Vó Iaiá teve cinco filhos (três morreram), tem um monte de netos e vários bisnetos. “Criei meus filhos na bacia de roupa e no ferro de brasa”, conta. Traduzindo: separada do marido, Vó Iaiá para manter a família teve que lavar muita roupa em casas de família. E engomar (passar) usando o ferro a brasa, que naquele tempo não tinha ferro elétrico. Até hoje gosta de lavar roupa. “Quando a gente se dá conta, lá está a vovó na bacia de roupa. Ela diz que máquina de lavar não tira sujo”, relata a neta Josilene Santos.

Irrequieta, a vovozinha não para. “A gente não gosta que ela saia sozinha. Mas de vez em quando ela dá um dribla na gente e sai sozinha para visitar os netos, a pé ou de ônibus. E pega o ônibus certinho”, conta a filha Gracinda de Jesus Vaz dos Santos.

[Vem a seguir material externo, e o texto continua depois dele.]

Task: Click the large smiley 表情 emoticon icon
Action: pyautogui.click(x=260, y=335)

Quando está em casa não fica sossegada. Está sempre procurando alguma coisa pra fazer. “Ela gosta de costurar e de fazer colchas de fuxico (um tipo de colcha de cama enfeitada com flores feitas com retalhos). E faz cada uma mais linda que a outra”, diz a filha.

– Tem medo de alguma coisa, Vó Iaiá?
– Só de onça
– Já viu uma onça de perto?

– Nunca vi e nem quero ver.

A filha Gracinda
A filha Gracinda

O salto estava marcado para às 10 horas da manhã. Na véspera ela dançou até meia noite na festa de confraternização do “Vida Feliz”, o grupo da terceira idade do qual ela faz parte e por onde já ganhou várias medalhas disputando vôlei, basquete e natação nos jogos da melhor idade. “Quando ela começa a dançar não quer mais parar. Eu chamava ‘mãe, vamos embora que a senhora tem que descansar’ e ela respondia: ‘não te preocupa, minha filha, que amanhã eu tô firme e forte pra saltar’”, conta Gracinda.

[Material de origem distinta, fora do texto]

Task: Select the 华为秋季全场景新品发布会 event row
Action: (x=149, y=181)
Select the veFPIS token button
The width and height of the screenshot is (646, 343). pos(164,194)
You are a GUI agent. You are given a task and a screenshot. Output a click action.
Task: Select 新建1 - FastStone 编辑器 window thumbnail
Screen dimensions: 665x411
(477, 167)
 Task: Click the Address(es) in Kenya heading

Às 9 horas, Vó Iaiá já estava no hangar prontinha e animada.

– Tá cansada, Vó?
– Nem um pouquinho. Essa juventude de hoje que quando dança numa noite no outro dia passa o dia inteiro dormindo. Eu não.

O evento sofreu um atraso de quase quatro horas. Enquanto Iaiá vive intensamente, a filha do piloto – uma jovem linda de 29 anos – cometeu o suicídio. O clube de paraquedista teve que providenciar outro piloto e isso levou horas.

O atraso não tirou o ânimo nem a alegria de Iaiá. Ela aproveitou para fazer  fotos, contar histórias, de vez em quando dava uma dançadinha e animava a família e os amigos. “Estou firme e forte. Fé em Deus que vai dar tudo certo” e dava uns passinhos de dança fazendo o “V” de vitória.

Com o neto Vavá

Ela contou que a idéia de saltar de paraquedas foi do neto Josivaldo dos Santos, o Vavá, um rapaz de 27 anos que está fazendo curso de paraquedismo.

– Ele chegou em casa e perguntou: “Vovó, a senhora quer saltar de paraquedas?”. Aí eu respondi na hora que queria. Ele disse: “A senhora topa mesmo?” Eu respondi: topo. E aqui estou pra pular lá do alto.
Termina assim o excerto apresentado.